(Items):
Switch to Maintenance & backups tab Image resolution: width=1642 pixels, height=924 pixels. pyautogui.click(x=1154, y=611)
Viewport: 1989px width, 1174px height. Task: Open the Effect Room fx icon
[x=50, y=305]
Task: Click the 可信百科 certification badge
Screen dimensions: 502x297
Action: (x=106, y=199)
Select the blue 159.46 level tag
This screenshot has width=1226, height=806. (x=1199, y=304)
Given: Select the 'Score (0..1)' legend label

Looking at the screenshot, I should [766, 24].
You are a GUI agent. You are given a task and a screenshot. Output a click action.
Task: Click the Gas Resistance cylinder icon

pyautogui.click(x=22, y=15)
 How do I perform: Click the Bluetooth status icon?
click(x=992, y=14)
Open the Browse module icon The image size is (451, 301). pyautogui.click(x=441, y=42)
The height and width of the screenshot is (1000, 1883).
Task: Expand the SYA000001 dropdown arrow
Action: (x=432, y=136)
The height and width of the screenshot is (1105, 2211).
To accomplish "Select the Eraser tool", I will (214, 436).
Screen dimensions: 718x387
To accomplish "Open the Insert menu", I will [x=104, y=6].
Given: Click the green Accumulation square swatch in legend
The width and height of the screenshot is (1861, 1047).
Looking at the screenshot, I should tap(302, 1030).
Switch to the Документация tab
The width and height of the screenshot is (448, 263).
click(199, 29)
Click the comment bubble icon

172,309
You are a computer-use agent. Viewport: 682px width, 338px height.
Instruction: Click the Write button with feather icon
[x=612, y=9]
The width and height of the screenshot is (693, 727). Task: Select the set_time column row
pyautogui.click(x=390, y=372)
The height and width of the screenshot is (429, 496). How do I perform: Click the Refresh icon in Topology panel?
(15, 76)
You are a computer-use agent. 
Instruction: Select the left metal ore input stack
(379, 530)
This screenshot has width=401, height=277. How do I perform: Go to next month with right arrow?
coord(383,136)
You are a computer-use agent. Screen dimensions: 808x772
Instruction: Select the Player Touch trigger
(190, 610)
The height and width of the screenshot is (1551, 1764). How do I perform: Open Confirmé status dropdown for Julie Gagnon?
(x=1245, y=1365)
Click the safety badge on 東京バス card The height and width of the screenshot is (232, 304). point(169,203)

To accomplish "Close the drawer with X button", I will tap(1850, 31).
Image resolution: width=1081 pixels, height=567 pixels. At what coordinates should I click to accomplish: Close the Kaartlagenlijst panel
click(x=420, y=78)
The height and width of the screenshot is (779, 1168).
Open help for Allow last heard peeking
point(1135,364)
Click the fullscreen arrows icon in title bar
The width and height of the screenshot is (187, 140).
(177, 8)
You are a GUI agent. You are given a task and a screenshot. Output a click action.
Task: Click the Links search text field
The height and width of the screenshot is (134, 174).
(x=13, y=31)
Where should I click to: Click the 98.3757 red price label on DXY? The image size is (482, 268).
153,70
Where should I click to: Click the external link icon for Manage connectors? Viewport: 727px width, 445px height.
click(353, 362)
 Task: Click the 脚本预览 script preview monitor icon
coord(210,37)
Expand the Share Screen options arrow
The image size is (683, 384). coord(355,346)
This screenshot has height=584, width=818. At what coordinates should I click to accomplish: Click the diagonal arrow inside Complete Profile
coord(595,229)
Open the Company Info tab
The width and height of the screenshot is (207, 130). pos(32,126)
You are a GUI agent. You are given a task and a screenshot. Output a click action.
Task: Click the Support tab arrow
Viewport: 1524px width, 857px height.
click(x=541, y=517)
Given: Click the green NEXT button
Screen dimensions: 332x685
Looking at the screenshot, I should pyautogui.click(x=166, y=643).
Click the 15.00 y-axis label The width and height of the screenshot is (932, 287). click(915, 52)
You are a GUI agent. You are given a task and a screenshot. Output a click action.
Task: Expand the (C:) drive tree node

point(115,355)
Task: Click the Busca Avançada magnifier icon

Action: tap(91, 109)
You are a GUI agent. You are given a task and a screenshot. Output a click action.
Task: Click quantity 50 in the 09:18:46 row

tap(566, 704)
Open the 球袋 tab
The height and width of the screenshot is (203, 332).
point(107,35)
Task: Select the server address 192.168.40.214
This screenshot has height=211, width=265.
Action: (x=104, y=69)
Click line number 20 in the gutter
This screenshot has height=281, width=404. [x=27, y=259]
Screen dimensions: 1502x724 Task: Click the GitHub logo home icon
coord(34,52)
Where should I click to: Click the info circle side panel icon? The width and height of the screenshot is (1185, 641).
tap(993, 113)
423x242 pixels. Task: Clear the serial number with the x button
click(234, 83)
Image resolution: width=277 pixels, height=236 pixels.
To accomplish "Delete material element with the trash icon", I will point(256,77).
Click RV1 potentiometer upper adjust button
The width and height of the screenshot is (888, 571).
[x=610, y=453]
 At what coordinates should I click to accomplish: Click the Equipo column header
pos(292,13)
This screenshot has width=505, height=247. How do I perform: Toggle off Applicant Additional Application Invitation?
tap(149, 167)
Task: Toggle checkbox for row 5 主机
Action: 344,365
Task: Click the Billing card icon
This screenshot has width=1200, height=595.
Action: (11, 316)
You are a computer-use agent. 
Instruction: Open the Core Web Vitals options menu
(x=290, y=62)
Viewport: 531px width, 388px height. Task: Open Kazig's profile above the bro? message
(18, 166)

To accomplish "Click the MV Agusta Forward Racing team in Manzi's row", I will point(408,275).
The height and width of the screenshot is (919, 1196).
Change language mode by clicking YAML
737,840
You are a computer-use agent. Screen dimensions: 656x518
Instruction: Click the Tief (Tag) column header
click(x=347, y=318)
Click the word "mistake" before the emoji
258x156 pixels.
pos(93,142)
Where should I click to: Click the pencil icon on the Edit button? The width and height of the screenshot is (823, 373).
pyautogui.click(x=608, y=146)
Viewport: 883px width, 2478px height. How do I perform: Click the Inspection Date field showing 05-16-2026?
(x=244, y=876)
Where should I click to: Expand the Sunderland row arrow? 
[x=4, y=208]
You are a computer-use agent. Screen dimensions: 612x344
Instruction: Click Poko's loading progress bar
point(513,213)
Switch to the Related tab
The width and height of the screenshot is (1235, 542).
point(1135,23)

(Task to carry out):
Render these rows as a JSON list of strings, one string per line, skipping blank lines.

(Complete output):
[
  "Switch to Maintenance & backups tab Image resolution: width=1642 pixels, height=924 pixels. pyautogui.click(x=1154, y=611)",
  "Viewport: 1989px width, 1174px height. Task: Open the Effect Room fx icon",
  "[x=50, y=305]",
  "Task: Click the 可信百科 certification badge",
  "Screen dimensions: 502x297",
  "Action: (x=106, y=199)",
  "Select the blue 159.46 level tag",
  "This screenshot has width=1226, height=806. (x=1199, y=304)",
  "Given: Select the 'Score (0..1)' legend label",
  "Looking at the screenshot, I should [766, 24].",
  "You are a GUI agent. You are given a task and a screenshot. Output a click action.",
  "Task: Click the Gas Resistance cylinder icon",
  "pyautogui.click(x=22, y=15)",
  " How do I perform: Click the Bluetooth status icon?",
  "click(x=992, y=14)",
  "Open the Browse module icon The image size is (451, 301). pyautogui.click(x=441, y=42)",
  "The height and width of the screenshot is (1000, 1883).",
  "Task: Expand the SYA000001 dropdown arrow",
  "Action: (x=432, y=136)",
  "The height and width of the screenshot is (1105, 2211).",
  "To accomplish \"Select the Eraser tool\", I will (214, 436).",
  "Screen dimensions: 718x387",
  "To accomplish \"Open the Insert menu\", I will [x=104, y=6].",
  "Given: Click the green Accumulation square swatch in legend",
  "The width and height of the screenshot is (1861, 1047).",
  "Looking at the screenshot, I should tap(302, 1030).",
  "Switch to the Документация tab",
  "The width and height of the screenshot is (448, 263).",
  "click(199, 29)",
  "Click the comment bubble icon",
  "172,309",
  "You are a computer-use agent. Viewport: 682px width, 338px height.",
  "Instruction: Click the Write button with feather icon",
  "[x=612, y=9]",
  "The width and height of the screenshot is (693, 727). Task: Select the set_time column row",
  "pyautogui.click(x=390, y=372)",
  "The height and width of the screenshot is (429, 496). How do I perform: Click the Refresh icon in Topology panel?",
  "(15, 76)",
  "You are a computer-use agent. ",
  "Instruction: Select the left metal ore input stack",
  "(379, 530)",
  "This screenshot has width=401, height=277. How do I perform: Go to next month with right arrow?",
  "coord(383,136)",
  "You are a computer-use agent. Screen dimensions: 808x772",
  "Instruction: Select the Player Touch trigger",
  "(190, 610)",
  "The height and width of the screenshot is (1551, 1764). How do I perform: Open Confirmé status dropdown for Julie Gagnon?",
  "(x=1245, y=1365)",
  "Click the safety badge on 東京バス card The height and width of the screenshot is (232, 304). point(169,203)",
  "To accomplish \"Close the drawer with X button\", I will tap(1850, 31).",
  "Image resolution: width=1081 pixels, height=567 pixels. At what coordinates should I click to accomplish: Close the Kaartlagenlijst panel",
  "click(x=420, y=78)",
  "The height and width of the screenshot is (779, 1168).",
  "Open help for Allow last heard peeking",
  "point(1135,364)",
  "Click the fullscreen arrows icon in title bar",
  "The width and height of the screenshot is (187, 140).",
  "(177, 8)",
  "You are a GUI agent. You are given a task and a screenshot. Output a click action.",
  "Task: Click the Links search text field",
  "The height and width of the screenshot is (134, 174).",
  "(x=13, y=31)",
  "Where should I click to: Click the 98.3757 red price label on DXY? The image size is (482, 268).",
  "153,70",
  "Where should I click to: Click the external link icon for Manage connectors? Viewport: 727px width, 445px height.",
  "click(353, 362)",
  " Task: Click the 脚本预览 script preview monitor icon",
  "coord(210,37)",
  "Expand the Share Screen options arrow",
  "The image size is (683, 384). coord(355,346)",
  "This screenshot has height=584, width=818. At what coordinates should I click to accomplish: Click the diagonal arrow inside Complete Profile",
  "coord(595,229)",
  "Open the Company Info tab",
  "The width and height of the screenshot is (207, 130). pos(32,126)",
  "You are a GUI agent. You are given a task and a screenshot. Output a click action.",
  "Task: Click the Support tab arrow",
  "Viewport: 1524px width, 857px height.",
  "click(x=541, y=517)",
  "Given: Click the green NEXT button",
  "Screen dimensions: 332x685",
  "Looking at the screenshot, I should pyautogui.click(x=166, y=643).",
  "Click the 15.00 y-axis label The width and height of the screenshot is (932, 287). click(915, 52)",
  "You are a GUI agent. You are given a task and a screenshot. Output a click action.",
  "Task: Expand the (C:) drive tree node",
  "point(115,355)",
  "Task: Click the Busca Avançada magnifier icon",
  "Action: tap(91, 109)",
  "You are a GUI agent. You are given a task and a screenshot. Output a click action.",
  "Task: Click quantity 50 in the 09:18:46 row",
  "tap(566, 704)",
  "Open the 球袋 tab",
  "The height and width of the screenshot is (203, 332).",
  "point(107,35)",
  "Task: Select the server address 192.168.40.214",
  "This screenshot has height=211, width=265.",
  "Action: (x=104, y=69)",
  "Click line number 20 in the gutter",
  "This screenshot has height=281, width=404. [x=27, y=259]",
  "Screen dimensions: 1502x724 Task: Click the GitHub logo home icon",
  "coord(34,52)",
  "Where should I click to: Click the info circle side panel icon? The width and height of the screenshot is (1185, 641).",
  "tap(993, 113)",
  "423x242 pixels. Task: Clear the serial number with the x button",
  "click(234, 83)",
  "Image resolution: width=277 pixels, height=236 pixels.",
  "To accomplish \"Delete material element with the trash icon\", I will point(256,77).",
  "Click RV1 potentiometer upper adjust button",
  "The width and height of the screenshot is (888, 571).",
  "[x=610, y=453]",
  " At what coordinates should I click to accomplish: Click the Equipo column header",
  "pos(292,13)",
  "This screenshot has width=505, height=247. How do I perform: Toggle off Applicant Additional Application Invitation?",
  "tap(149, 167)",
  "Task: Toggle checkbox for row 5 主机",
  "Action: 344,365",
  "Task: Click the Billing card icon",
  "This screenshot has width=1200, height=595.",
  "Action: (11, 316)",
  "You are a computer-use agent. ",
  "Instruction: Open the Core Web Vitals options menu",
  "(x=290, y=62)",
  "Viewport: 531px width, 388px height. Task: Open Kazig's profile above the bro? message",
  "(18, 166)",
  "To accomplish \"Click the MV Agusta Forward Racing team in Manzi's row\", I will point(408,275).",
  "The height and width of the screenshot is (919, 1196).",
  "Change language mode by clicking YAML",
  "737,840",
  "You are a computer-use agent. Screen dimensions: 656x518",
  "Instruction: Click the Tief (Tag) column header",
  "click(x=347, y=318)",
  "Click the word \"mistake\" before the emoji",
  "258x156 pixels.",
  "pos(93,142)",
  "Where should I click to: Click the pencil icon on the Edit button? The width and height of the screenshot is (823, 373).",
  "pyautogui.click(x=608, y=146)",
  "Viewport: 883px width, 2478px height. How do I perform: Click the Inspection Date field showing 05-16-2026?",
  "(x=244, y=876)",
  "Where should I click to: Expand the Sunderland row arrow? ",
  "[x=4, y=208]",
  "You are a computer-use agent. Screen dimensions: 612x344",
  "Instruction: Click Poko's loading progress bar",
  "point(513,213)",
  "Switch to the Related tab",
  "The width and height of the screenshot is (1235, 542).",
  "point(1135,23)"
]